START Input

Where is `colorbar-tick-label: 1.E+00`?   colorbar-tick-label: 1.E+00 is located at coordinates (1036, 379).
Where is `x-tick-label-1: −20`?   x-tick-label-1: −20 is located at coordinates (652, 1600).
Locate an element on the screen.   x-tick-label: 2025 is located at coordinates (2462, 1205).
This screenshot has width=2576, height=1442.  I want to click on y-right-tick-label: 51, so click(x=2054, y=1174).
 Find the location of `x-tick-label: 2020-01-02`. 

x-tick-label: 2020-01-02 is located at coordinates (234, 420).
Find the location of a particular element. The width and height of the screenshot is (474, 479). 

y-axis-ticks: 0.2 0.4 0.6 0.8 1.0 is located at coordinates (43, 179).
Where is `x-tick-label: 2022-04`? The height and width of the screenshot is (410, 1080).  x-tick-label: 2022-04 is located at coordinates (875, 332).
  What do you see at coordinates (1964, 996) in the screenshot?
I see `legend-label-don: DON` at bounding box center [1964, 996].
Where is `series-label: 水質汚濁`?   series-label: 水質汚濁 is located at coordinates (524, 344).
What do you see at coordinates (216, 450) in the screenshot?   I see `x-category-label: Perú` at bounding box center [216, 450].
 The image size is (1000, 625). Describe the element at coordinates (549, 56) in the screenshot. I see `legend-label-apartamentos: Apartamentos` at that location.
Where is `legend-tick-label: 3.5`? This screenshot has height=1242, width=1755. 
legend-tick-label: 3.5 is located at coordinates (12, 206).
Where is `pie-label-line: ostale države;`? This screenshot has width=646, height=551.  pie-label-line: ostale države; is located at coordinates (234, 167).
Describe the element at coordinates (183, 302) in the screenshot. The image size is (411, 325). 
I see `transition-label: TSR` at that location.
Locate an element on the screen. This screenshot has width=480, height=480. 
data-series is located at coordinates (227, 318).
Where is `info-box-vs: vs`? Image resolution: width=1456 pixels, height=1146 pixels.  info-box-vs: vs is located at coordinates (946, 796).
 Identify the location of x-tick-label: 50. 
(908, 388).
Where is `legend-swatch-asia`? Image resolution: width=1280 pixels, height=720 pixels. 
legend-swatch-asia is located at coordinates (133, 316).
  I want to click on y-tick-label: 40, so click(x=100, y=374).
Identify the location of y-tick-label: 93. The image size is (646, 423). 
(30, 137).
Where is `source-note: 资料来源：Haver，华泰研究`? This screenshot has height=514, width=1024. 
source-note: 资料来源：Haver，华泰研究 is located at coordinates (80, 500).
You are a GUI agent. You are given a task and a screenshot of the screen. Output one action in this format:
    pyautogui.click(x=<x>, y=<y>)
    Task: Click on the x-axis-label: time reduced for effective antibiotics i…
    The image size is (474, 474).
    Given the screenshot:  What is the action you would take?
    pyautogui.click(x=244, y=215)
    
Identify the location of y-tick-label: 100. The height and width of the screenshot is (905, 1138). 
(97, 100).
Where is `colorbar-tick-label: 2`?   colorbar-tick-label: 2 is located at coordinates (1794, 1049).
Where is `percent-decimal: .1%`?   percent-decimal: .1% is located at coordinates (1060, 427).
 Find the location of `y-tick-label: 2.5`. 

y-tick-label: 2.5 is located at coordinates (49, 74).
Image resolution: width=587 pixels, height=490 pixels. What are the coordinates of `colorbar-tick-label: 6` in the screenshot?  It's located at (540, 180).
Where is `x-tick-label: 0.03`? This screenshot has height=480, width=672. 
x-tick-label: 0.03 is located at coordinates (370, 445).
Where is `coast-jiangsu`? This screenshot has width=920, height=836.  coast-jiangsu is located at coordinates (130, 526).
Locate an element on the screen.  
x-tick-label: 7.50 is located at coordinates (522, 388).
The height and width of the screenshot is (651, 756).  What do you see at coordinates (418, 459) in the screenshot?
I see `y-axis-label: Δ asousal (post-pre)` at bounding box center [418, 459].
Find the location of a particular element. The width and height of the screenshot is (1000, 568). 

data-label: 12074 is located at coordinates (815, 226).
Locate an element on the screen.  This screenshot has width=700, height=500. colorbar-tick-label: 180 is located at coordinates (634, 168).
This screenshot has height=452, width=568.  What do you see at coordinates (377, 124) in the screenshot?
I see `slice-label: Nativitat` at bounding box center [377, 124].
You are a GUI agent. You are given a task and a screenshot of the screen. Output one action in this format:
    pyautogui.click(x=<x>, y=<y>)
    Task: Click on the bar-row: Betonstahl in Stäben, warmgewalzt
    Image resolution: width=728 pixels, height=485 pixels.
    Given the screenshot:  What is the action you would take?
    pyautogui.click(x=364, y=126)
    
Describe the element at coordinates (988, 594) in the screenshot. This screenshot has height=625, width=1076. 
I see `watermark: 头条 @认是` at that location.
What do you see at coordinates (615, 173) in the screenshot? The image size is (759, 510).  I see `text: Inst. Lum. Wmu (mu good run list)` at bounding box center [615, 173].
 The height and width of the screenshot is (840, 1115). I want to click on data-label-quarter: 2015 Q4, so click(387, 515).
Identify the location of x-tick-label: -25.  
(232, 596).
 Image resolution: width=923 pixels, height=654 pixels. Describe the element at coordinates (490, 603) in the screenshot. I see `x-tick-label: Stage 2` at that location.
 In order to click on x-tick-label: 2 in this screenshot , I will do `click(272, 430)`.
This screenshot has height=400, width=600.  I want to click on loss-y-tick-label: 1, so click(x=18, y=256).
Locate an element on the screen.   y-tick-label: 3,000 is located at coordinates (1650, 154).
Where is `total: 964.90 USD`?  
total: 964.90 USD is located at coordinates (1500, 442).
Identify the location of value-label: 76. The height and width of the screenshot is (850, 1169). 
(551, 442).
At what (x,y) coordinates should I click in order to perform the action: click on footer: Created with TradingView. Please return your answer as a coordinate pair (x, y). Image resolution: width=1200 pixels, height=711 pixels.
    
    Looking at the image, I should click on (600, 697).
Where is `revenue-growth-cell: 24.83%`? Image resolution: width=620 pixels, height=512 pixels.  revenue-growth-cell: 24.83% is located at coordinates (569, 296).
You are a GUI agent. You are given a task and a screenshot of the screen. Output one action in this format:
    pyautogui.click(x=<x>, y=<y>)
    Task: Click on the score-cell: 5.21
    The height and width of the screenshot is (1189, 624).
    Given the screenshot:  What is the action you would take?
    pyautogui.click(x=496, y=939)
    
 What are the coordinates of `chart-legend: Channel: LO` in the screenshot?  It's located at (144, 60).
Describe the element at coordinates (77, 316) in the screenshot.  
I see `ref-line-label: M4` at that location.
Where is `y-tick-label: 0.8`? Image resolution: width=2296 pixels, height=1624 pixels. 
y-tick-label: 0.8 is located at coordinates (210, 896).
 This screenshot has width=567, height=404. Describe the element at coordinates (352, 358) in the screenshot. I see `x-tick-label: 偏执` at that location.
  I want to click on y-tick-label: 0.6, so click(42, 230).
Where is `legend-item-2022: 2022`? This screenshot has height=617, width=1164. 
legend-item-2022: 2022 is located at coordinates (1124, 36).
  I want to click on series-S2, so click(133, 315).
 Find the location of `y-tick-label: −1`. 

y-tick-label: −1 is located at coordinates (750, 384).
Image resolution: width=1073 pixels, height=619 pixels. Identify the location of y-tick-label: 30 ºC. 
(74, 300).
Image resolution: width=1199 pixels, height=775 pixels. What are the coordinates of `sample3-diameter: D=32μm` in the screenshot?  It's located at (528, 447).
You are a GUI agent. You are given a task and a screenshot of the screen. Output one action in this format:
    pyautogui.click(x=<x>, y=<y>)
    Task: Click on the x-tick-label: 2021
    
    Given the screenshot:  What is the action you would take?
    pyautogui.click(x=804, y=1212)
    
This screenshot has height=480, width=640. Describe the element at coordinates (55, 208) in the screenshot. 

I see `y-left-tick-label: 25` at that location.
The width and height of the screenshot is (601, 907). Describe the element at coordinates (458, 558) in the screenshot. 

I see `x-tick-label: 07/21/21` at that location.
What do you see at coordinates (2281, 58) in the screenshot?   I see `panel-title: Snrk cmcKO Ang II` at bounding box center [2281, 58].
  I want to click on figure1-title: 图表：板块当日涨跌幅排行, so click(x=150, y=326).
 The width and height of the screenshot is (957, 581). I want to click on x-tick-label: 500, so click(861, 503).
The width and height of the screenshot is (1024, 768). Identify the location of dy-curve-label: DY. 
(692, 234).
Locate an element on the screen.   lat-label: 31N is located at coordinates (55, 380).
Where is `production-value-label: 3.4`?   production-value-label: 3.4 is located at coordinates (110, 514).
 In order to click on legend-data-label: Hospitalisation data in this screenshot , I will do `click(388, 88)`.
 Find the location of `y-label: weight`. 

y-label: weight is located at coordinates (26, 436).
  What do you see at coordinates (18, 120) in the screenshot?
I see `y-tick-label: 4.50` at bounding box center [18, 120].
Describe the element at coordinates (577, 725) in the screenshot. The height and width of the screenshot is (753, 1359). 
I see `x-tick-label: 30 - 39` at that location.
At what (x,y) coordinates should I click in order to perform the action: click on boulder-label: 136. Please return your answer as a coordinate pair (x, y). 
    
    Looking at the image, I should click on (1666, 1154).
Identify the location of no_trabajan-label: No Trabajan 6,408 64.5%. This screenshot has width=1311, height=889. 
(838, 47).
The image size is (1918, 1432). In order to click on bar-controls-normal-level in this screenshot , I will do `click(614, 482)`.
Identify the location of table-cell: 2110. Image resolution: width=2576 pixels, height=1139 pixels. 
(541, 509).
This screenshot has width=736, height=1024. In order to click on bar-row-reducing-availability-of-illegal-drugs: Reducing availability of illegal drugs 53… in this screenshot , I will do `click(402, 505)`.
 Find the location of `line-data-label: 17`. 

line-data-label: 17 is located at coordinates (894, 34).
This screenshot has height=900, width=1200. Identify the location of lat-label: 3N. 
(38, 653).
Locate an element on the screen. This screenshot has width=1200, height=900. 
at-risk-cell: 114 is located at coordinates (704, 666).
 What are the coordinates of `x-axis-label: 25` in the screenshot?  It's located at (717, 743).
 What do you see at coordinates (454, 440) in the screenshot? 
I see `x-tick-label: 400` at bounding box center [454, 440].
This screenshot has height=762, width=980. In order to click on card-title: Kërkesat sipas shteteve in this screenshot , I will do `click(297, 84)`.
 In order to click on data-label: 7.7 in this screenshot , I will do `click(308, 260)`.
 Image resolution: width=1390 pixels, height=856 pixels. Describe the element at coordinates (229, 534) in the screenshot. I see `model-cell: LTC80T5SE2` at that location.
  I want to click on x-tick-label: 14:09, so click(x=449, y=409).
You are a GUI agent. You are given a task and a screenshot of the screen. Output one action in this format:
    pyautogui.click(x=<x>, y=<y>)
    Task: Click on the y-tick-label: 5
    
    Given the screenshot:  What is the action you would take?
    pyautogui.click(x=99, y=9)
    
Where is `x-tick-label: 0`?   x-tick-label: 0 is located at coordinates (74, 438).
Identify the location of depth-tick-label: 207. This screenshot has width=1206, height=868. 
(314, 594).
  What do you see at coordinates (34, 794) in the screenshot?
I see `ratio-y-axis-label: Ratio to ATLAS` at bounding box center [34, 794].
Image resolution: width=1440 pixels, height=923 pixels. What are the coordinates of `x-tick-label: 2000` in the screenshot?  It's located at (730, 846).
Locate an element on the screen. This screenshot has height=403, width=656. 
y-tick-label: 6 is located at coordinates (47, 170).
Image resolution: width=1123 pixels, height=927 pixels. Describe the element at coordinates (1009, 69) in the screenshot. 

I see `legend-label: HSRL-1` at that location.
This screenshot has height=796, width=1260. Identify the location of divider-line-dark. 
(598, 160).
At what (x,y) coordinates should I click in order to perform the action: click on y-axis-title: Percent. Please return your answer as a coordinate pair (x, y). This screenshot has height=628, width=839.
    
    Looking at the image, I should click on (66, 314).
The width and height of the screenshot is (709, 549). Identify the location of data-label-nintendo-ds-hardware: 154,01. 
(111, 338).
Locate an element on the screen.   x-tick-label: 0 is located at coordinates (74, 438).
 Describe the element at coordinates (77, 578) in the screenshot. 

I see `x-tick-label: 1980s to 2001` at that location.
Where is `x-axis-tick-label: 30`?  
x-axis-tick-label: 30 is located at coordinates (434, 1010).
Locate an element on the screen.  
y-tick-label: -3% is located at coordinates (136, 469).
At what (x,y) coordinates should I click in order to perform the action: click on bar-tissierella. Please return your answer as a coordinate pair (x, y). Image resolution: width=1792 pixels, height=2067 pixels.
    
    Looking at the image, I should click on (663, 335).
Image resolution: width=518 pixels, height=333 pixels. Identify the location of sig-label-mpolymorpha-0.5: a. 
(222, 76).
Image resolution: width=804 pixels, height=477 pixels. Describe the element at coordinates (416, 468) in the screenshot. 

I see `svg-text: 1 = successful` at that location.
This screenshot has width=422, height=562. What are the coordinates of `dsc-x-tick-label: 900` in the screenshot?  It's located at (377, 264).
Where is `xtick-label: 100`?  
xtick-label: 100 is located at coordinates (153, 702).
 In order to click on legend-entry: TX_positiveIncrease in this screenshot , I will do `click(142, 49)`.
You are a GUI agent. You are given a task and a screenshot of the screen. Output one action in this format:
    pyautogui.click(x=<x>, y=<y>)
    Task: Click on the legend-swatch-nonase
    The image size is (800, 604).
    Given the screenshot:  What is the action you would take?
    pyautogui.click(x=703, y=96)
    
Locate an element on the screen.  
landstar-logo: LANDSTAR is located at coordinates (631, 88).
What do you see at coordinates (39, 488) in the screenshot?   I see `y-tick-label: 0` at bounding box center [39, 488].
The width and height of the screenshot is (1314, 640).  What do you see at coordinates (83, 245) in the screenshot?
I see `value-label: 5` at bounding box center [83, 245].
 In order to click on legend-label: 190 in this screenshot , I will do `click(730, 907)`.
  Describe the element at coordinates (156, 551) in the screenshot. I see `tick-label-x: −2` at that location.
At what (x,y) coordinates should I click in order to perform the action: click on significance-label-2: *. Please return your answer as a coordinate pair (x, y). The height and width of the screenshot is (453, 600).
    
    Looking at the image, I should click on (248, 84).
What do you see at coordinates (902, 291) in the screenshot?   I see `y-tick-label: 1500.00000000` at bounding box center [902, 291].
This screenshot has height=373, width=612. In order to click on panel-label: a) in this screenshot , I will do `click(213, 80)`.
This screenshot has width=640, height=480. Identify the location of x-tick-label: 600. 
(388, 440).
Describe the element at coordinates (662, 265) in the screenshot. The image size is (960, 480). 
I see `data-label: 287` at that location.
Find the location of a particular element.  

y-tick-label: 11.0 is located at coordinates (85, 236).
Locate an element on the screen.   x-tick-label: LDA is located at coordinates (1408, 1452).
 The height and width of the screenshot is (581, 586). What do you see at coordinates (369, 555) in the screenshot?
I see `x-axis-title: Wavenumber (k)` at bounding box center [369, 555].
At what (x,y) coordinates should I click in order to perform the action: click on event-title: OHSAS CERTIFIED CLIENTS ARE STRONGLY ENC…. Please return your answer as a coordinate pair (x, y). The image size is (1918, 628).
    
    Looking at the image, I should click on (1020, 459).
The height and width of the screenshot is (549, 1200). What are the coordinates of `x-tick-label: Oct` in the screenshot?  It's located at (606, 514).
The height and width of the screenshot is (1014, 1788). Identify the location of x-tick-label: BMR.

END Input

▸ **Your task**: Copy out the entries verbatim, starting at the line that contains "Identify the location of depth-tick-label: 207." and ending at the line that contains "center [34, 794].".

▸ **Exercise output**:
Identify the location of depth-tick-label: 207. This screenshot has width=1206, height=868. 
(314, 594).
  What do you see at coordinates (34, 794) in the screenshot?
I see `ratio-y-axis-label: Ratio to ATLAS` at bounding box center [34, 794].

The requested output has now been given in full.